THINGS TO DO
1. Print the passage of the lymphoma case report that begins at the words "Breast MRI performed" and stops after the words "aromatase inhibitor therapy.".
2. In the lymphoma case report, what size was the abnormal enhancing mass that the breast MRI showed?
3. Write the next part of the lymphoma case report, starting after its final sentence.

SOURCE TEXT
Breast MRI performed in February, 2020 demonstrated a subcutaneous 6 mm abnormal enhancing mass in the right lower inner breast (arrow from Figure 2) but with intact bilateral implants, no fluid collections, no capsular masses and there was no lymphadenopathy. In July 2020, she underwent removal of bilateral implants, bilateral breast scar revision, and 100% capsulectomies. All material was submitted to pathology and no ALCL was identified. The patient is healthy and free of lymphadenopathy to date. Slow progression of her metastatic breast cancer has been managed with intermittent aromatase inhibitor therapy.
DISCUSSION
This is a rare case of cutaneous ALK(-) ALCL with several unique and interesting clinical and cytomorphologic features. First, at the clinical level the lymphoma developed in a patient with three rounds of breast implants (57, 27 and 15 years status post first, second, and third breast implants, respectively), thus a BIA-ALCL is a possibility; however, a definitive cause-effect relationship cannot be firmly established due to the fact that no ALCL was identified after removal of the most recent implants and capsulectomy of both sides (neither the implants removed 57 years ago nor these removed 27 years ago underwent examination by pathology, although no gross abnormalities were documented). In addition there was no contraction or deformity of implants. Studies to evaluate the presence of biofilms from the intralymphatic ALCL and the implants with a comparison of the two specimens could not be performed. It is of interest to note that Gaudet G et al reported an ALK(-) ALCL associated with breast implants with dermal involvement but made no mention of whether an ALCL from the capsule was found or not5. Similarly in the first reported case of cutaneous involvement by BIA-ALCL by Alcala R et al4, although a large amount of peri-implant fluid was detected by CT scan, and the breast implants were removed, no mention of ALCL either from the capsule or from peri-implant fluid was made. Secondly, cytomorphologically the lymphoma cells are entirely confined to the lymphatic channels only, thus mimicking an intravascular large B-cell lymphoma (IVLBCL) or metastatic carcinoma especially in a patient with such a history of breast carcinoma.

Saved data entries

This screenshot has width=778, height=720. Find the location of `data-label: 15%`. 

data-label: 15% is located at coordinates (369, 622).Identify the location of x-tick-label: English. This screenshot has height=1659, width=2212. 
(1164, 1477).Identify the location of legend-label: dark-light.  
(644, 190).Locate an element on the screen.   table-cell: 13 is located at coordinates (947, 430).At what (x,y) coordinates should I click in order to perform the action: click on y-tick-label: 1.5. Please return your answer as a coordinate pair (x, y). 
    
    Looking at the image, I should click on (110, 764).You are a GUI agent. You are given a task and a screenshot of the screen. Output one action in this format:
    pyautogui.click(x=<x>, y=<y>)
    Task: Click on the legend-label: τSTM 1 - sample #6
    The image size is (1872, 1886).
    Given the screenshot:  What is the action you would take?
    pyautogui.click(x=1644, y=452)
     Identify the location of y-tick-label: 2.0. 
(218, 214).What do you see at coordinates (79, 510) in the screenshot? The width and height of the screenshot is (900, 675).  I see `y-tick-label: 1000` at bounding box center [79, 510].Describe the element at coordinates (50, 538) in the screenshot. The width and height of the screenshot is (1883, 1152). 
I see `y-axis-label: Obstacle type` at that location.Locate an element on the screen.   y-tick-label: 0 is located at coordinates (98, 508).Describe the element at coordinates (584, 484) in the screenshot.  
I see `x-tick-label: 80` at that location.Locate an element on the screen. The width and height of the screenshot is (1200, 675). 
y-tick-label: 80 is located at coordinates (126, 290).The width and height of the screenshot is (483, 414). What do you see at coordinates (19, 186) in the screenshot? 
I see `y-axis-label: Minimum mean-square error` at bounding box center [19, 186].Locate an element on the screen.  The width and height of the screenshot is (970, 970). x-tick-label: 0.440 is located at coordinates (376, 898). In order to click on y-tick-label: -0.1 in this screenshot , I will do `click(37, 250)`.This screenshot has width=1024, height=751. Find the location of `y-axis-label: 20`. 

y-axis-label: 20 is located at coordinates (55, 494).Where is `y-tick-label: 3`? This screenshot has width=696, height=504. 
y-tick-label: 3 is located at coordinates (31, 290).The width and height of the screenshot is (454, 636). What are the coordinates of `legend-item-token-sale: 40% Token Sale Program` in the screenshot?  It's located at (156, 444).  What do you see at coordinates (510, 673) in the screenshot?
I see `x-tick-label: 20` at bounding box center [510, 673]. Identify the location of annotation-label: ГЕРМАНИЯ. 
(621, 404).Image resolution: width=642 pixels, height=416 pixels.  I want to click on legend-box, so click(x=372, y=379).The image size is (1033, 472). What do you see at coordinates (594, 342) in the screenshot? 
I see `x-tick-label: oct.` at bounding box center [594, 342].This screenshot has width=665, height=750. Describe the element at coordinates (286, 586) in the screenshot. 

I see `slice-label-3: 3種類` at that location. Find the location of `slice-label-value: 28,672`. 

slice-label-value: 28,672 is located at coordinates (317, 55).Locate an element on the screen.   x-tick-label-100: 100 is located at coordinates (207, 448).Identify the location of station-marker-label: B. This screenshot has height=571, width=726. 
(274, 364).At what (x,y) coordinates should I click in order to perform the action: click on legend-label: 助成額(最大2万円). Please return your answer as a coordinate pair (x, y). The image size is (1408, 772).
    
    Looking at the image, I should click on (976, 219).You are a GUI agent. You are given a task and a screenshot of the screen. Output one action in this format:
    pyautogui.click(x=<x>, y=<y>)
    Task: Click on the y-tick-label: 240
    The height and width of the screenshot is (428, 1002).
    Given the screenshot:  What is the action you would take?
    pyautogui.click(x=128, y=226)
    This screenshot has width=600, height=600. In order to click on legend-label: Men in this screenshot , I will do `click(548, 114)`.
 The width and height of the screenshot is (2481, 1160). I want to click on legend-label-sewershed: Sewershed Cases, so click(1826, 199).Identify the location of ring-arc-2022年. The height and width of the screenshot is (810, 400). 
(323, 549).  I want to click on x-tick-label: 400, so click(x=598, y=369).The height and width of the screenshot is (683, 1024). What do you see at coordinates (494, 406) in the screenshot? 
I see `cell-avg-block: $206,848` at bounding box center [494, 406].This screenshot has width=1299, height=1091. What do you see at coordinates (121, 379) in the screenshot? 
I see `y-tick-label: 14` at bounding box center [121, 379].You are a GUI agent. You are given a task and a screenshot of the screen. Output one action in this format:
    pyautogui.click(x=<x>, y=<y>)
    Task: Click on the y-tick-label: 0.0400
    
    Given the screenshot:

ANSWERS PER TASK
1.
Breast MRI performed in February, 2020 demonstrated a subcutaneous 6 mm abnormal enhancing mass in the right lower inner breast (arrow from Figure 2) but with intact bilateral implants, no fluid collections, no capsular masses and there was no lymphadenopathy. In July 2020, she underwent removal of bilateral implants, bilateral breast scar revision, and 100% capsulectomies. All material was submitted to pathology and no ALCL was identified. The patient is healthy and free of lymphadenopathy to date. Slow progression of her metastatic breast cancer has been managed with intermittent aromatase inhibitor therapy.

2. It measured 6 mm.

3.
Significantly, this case illustrates that the use of a very limited panel of markers such as GATA3 alone could lead to an erroneous diagnosis of metastatic breast carcinoma; however, negative findings for BRST-2, ER, PR and other epithelial markers should prompt further investigation to mitigate the potential for an incorrect diagnosis of metastatic carcinoma. While GATA3 is commonly expressed in breast carcinoma6, it is also a T-cell transcription factor7, which is expressed in T-cell neoplasms. In a patient with a complex history such as ours, diligent workups including a panel of immunohistochemical markers in addition to appropriate molecular studies are warranted to ensure the correct diagnosis. Immunohistochemically, the positive stains for CD4 and CD30 but negative for CD56 and EBV among the lymphoma cells ruled out cutaneous involvement by an extra-nodal NK/T-cell lymphoma, nasal type. Similarly, the lack of B-cell antigens ruled out cutaneous IVLBCL easily. Like the cutaneous variant of IVLBCL7, some cases of intravascular ALCL may behave indolently. Reports suggest that patients presenting with isolated skin disease may have good outcomes without aggressive chemotherapy8. Our patient is alive and doing well close to 12 months post-diagnosis with no lymphoma directed therapy.
In summary, we present a unique case of an ALK(-) ALCL that developed from skin over the left medial breast in a patient with an incidental history of three rounds of bilateral breast implants. While a TP-0184 BIA-ALCL from our patient is a remote possibility, a definitive relationship between the ALCL and breast implants can only be speculated but cannot be established.
Histomorphologically the lymphoma cells are confined exclusively to dermal lymphatic vessels. At the molecular/genomic level, in contrast to occasionally encountered JAK1 and STAT3 somatic mutations9 , our case shows no mutations in JAK1, JAK2, JAK3, STAT3 or STAT5 of the JAK-STAT pathway.
REFERENCES
1. Swerdlow SH, Campo E, Harris NL, et al. WHO Classification of Tumors of Haematopoietic and Lymphoma Tissue. Lyon: International Agency for Research on Cancer;2017. 421-422p.
2. Keech JA Jr, Creech BJ. Anaplastic T-cell lymphoma in proximity to a saline-filled breast implant. Plast Reconstr Surg. 1997;100(2):554-555.
3. Srinivasa DR, Miranda RN, Kaura A, et al. Global adverse event reports of breast implant-associated ALCL: An international review of 40 government authority databases. Plast Reconstr Surg. 2017;139(5):1029-1039.
4. Alcala R, Llombart B, Lavemia J, Traves V, Guillen C, and Sanmartin O. Skin involvement as the first manifestation of breast implant-associated anaplastic large cell lymphoma. J Cutan Pathol. 2016;43(7):602-608.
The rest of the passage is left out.